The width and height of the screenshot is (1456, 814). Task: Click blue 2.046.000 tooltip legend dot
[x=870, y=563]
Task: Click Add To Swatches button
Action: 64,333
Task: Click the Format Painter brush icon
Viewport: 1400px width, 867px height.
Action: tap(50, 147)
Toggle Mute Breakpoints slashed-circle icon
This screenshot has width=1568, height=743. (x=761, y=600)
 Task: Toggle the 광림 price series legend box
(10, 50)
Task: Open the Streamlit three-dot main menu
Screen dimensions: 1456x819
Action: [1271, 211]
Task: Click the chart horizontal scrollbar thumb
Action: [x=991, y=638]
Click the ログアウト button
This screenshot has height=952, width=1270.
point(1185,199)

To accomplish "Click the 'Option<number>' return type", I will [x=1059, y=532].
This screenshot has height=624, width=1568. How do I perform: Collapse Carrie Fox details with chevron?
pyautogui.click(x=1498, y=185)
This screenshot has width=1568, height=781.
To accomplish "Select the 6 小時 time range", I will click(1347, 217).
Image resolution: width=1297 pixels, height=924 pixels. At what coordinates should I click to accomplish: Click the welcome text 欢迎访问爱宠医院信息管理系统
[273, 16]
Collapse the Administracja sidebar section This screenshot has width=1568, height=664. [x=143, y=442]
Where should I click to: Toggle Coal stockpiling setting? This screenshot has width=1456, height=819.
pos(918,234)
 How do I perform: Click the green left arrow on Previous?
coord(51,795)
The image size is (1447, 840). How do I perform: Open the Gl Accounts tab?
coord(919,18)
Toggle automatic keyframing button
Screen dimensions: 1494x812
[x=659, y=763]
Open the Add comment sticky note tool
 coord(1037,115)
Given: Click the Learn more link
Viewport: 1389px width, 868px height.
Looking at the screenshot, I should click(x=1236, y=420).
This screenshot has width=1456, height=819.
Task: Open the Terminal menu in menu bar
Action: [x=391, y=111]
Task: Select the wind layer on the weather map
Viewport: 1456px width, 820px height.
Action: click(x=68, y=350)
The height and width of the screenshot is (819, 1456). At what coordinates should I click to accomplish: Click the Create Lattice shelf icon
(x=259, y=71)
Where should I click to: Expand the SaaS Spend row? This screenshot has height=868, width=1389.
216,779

-----

Problem description
All of the material should be duplicated exactly.

Answer box
The width and height of the screenshot is (1456, 814). Task: Click blue 2.046.000 tooltip legend dot
[x=870, y=563]
Task: Click Add To Swatches button
Action: 64,333
Task: Click the Format Painter brush icon
Viewport: 1400px width, 867px height.
Action: tap(50, 147)
Toggle Mute Breakpoints slashed-circle icon
This screenshot has width=1568, height=743. (x=761, y=600)
 Task: Toggle the 광림 price series legend box
(10, 50)
Task: Open the Streamlit three-dot main menu
Screen dimensions: 1456x819
Action: [1271, 211]
Task: Click the chart horizontal scrollbar thumb
Action: [x=991, y=638]
Click the ログアウト button
This screenshot has height=952, width=1270.
point(1185,199)

To accomplish "Click the 'Option<number>' return type", I will [x=1059, y=532].
This screenshot has height=624, width=1568. How do I perform: Collapse Carrie Fox details with chevron?
pyautogui.click(x=1498, y=185)
This screenshot has width=1568, height=781.
To accomplish "Select the 6 小時 time range", I will click(1347, 217).
Image resolution: width=1297 pixels, height=924 pixels. At what coordinates should I click to accomplish: Click the welcome text 欢迎访问爱宠医院信息管理系统
[273, 16]
Collapse the Administracja sidebar section This screenshot has width=1568, height=664. [x=143, y=442]
Where should I click to: Toggle Coal stockpiling setting? This screenshot has width=1456, height=819.
pos(918,234)
 How do I perform: Click the green left arrow on Previous?
coord(51,795)
The image size is (1447, 840). How do I perform: Open the Gl Accounts tab?
coord(919,18)
Toggle automatic keyframing button
Screen dimensions: 1494x812
[x=659, y=763]
Open the Add comment sticky note tool
 coord(1037,115)
Given: Click the Learn more link
Viewport: 1389px width, 868px height.
Looking at the screenshot, I should click(x=1236, y=420).
This screenshot has width=1456, height=819.
Task: Open the Terminal menu in menu bar
Action: [x=391, y=111]
Task: Select the wind layer on the weather map
Viewport: 1456px width, 820px height.
Action: click(x=68, y=350)
The height and width of the screenshot is (819, 1456). At what coordinates should I click to accomplish: Click the Create Lattice shelf icon
(x=259, y=71)
Where should I click to: Expand the SaaS Spend row? This screenshot has height=868, width=1389.
216,779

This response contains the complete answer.